§ **What to produce**: State how many lines in the listing below hold the string "computer"; nothing else is wanted.

§ **Supplied material**:
········

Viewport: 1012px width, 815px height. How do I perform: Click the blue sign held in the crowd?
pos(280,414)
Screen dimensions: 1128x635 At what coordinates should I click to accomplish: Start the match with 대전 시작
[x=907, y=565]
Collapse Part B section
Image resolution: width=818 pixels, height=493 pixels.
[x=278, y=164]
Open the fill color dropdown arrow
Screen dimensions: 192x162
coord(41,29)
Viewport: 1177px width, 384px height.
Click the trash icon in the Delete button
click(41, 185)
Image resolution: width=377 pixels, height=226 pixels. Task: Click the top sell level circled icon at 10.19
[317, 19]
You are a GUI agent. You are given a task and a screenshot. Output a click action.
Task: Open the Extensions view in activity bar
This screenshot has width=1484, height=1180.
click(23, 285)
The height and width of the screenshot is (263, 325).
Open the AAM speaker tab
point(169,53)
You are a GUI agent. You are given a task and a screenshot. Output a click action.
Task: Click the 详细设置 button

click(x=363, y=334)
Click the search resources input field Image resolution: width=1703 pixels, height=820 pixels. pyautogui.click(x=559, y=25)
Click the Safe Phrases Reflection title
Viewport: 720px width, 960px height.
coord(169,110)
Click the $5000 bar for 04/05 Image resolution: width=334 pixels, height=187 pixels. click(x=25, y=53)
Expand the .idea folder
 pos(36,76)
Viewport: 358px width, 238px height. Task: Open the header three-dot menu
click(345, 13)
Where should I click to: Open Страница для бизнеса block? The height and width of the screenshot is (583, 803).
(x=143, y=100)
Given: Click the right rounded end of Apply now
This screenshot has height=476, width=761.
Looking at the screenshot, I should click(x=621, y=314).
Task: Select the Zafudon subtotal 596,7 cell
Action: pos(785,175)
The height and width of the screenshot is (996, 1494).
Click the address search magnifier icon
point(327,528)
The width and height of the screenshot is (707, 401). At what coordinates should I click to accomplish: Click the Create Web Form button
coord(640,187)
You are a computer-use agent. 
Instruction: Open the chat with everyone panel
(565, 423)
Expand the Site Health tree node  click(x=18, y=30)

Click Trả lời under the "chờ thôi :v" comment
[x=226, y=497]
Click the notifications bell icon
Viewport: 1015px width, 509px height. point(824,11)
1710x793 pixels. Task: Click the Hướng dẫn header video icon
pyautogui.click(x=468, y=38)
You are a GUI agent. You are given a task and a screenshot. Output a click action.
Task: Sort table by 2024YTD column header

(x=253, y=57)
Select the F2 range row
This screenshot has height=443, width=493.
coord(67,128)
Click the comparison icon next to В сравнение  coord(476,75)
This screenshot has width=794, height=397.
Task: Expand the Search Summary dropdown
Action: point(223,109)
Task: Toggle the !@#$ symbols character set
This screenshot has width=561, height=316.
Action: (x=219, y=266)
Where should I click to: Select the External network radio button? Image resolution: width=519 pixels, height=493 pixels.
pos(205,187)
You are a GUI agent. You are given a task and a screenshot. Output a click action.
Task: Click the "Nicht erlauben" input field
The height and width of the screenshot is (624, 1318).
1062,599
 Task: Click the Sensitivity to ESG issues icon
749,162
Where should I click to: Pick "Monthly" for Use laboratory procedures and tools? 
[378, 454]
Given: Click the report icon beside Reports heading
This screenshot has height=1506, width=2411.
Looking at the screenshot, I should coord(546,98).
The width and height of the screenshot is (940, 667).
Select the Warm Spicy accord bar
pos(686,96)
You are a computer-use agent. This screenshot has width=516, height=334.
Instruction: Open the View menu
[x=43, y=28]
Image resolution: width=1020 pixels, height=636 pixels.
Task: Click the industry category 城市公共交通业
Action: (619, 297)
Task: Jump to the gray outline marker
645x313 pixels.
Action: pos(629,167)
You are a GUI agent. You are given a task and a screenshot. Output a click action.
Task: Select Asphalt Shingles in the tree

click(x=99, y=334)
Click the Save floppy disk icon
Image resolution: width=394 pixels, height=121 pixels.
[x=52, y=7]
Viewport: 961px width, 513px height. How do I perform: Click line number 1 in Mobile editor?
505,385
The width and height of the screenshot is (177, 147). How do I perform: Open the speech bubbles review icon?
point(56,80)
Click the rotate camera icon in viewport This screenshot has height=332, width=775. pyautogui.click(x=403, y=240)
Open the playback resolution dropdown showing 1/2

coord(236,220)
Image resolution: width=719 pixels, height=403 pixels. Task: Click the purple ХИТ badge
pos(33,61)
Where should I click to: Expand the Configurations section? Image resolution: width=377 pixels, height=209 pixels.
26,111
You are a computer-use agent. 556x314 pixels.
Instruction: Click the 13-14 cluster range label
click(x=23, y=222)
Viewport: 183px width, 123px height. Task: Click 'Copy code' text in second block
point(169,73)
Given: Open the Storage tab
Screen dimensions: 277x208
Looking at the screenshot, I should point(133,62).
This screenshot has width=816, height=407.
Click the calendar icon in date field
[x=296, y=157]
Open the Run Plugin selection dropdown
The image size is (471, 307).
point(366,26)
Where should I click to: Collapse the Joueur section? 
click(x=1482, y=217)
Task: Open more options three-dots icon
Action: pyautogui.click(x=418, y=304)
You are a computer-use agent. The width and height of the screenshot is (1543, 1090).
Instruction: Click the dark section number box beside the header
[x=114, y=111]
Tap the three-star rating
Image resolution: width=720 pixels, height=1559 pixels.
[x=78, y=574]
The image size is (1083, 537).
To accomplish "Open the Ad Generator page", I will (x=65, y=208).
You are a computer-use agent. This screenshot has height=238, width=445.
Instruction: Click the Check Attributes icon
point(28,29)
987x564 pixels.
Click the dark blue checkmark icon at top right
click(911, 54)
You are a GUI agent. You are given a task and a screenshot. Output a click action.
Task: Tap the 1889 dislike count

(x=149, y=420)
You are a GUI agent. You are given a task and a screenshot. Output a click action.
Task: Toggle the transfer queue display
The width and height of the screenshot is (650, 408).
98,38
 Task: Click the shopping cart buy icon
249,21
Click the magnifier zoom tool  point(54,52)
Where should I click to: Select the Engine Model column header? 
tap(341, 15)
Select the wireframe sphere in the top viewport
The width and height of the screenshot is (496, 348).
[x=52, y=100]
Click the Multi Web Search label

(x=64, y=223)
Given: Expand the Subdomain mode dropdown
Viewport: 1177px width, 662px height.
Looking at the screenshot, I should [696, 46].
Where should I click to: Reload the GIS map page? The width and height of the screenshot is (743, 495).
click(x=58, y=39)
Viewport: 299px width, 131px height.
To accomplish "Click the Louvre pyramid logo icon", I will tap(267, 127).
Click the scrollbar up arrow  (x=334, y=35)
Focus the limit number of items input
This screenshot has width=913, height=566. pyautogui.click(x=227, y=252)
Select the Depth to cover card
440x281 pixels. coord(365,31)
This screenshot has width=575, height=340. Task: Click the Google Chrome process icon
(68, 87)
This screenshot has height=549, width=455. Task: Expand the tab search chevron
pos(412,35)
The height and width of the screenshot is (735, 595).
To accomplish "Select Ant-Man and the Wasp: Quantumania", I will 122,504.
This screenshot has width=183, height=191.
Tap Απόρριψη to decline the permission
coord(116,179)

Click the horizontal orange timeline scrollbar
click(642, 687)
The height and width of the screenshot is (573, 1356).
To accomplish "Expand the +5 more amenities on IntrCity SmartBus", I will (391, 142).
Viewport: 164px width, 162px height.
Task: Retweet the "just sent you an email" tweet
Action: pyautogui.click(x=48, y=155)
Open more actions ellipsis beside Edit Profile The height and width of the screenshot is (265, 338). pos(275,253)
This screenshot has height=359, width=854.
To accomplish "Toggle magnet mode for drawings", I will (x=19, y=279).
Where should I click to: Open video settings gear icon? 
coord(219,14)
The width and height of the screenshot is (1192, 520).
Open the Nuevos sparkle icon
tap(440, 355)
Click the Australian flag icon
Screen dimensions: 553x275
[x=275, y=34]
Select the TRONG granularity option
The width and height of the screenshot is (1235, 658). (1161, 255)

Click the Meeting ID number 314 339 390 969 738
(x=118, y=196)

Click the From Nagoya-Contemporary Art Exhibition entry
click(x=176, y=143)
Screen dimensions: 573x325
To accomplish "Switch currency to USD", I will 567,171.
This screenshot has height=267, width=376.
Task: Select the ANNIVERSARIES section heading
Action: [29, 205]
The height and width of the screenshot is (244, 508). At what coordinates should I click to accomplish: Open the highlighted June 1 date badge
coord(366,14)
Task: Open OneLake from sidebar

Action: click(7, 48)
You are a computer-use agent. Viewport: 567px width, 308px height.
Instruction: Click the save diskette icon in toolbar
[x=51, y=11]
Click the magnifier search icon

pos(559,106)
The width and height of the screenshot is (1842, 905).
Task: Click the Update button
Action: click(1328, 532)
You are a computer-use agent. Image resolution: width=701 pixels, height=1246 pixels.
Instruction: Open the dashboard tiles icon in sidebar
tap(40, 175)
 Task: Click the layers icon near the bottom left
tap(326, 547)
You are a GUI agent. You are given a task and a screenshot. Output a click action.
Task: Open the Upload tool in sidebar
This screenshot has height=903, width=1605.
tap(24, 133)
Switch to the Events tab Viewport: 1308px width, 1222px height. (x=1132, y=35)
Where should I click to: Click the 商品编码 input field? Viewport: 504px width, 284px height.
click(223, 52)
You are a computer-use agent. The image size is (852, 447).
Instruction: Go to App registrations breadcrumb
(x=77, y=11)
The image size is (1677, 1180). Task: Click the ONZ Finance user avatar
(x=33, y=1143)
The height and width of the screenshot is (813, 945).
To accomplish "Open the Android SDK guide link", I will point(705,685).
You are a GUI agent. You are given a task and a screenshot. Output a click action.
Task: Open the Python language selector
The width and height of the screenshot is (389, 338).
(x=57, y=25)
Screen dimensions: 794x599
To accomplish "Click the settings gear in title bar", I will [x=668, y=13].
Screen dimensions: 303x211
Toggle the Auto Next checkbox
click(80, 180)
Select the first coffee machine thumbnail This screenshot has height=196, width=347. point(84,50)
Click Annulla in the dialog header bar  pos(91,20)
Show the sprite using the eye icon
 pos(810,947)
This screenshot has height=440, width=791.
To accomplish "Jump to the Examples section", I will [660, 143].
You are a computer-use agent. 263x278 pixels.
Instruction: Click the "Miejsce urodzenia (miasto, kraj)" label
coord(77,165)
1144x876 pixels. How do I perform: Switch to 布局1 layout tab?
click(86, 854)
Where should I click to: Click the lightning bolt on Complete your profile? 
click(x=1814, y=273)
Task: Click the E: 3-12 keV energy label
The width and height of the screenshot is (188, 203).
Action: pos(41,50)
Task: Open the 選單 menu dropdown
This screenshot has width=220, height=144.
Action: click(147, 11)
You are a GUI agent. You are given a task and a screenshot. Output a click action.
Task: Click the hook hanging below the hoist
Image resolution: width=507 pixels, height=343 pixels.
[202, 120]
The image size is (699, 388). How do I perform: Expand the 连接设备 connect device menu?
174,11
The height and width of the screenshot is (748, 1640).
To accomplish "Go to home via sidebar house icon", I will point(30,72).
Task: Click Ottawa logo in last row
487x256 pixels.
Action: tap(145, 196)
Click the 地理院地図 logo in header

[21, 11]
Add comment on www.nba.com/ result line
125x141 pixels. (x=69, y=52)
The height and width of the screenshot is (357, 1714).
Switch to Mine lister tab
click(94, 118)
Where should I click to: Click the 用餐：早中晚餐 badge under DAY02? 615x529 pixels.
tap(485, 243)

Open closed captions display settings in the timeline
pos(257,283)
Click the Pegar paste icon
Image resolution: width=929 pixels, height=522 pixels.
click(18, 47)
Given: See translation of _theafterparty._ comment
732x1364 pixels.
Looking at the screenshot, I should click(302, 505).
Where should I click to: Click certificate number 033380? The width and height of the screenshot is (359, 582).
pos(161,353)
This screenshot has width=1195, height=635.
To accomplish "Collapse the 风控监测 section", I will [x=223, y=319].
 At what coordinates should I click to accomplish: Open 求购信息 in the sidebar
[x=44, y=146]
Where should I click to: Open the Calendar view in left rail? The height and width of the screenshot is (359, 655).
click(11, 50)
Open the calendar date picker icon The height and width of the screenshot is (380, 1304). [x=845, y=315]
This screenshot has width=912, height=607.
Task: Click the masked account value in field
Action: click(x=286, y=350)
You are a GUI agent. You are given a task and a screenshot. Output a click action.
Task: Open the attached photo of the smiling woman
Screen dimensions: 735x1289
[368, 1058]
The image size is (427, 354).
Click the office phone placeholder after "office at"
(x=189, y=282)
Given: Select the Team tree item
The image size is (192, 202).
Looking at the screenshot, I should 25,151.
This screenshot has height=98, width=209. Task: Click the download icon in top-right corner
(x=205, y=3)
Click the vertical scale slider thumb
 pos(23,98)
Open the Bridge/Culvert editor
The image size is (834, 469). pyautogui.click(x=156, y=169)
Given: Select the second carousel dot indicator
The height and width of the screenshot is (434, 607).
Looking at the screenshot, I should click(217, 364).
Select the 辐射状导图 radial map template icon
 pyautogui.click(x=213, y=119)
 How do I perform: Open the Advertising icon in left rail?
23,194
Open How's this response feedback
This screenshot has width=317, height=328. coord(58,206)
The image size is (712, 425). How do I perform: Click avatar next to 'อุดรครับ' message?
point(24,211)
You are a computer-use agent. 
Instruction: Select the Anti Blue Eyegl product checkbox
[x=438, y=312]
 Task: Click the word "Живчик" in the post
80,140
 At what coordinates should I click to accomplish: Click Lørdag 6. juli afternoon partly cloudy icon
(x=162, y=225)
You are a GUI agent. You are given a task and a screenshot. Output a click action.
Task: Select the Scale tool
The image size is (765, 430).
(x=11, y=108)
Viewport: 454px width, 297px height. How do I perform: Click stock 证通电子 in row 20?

········

§ **Worked solution**: 10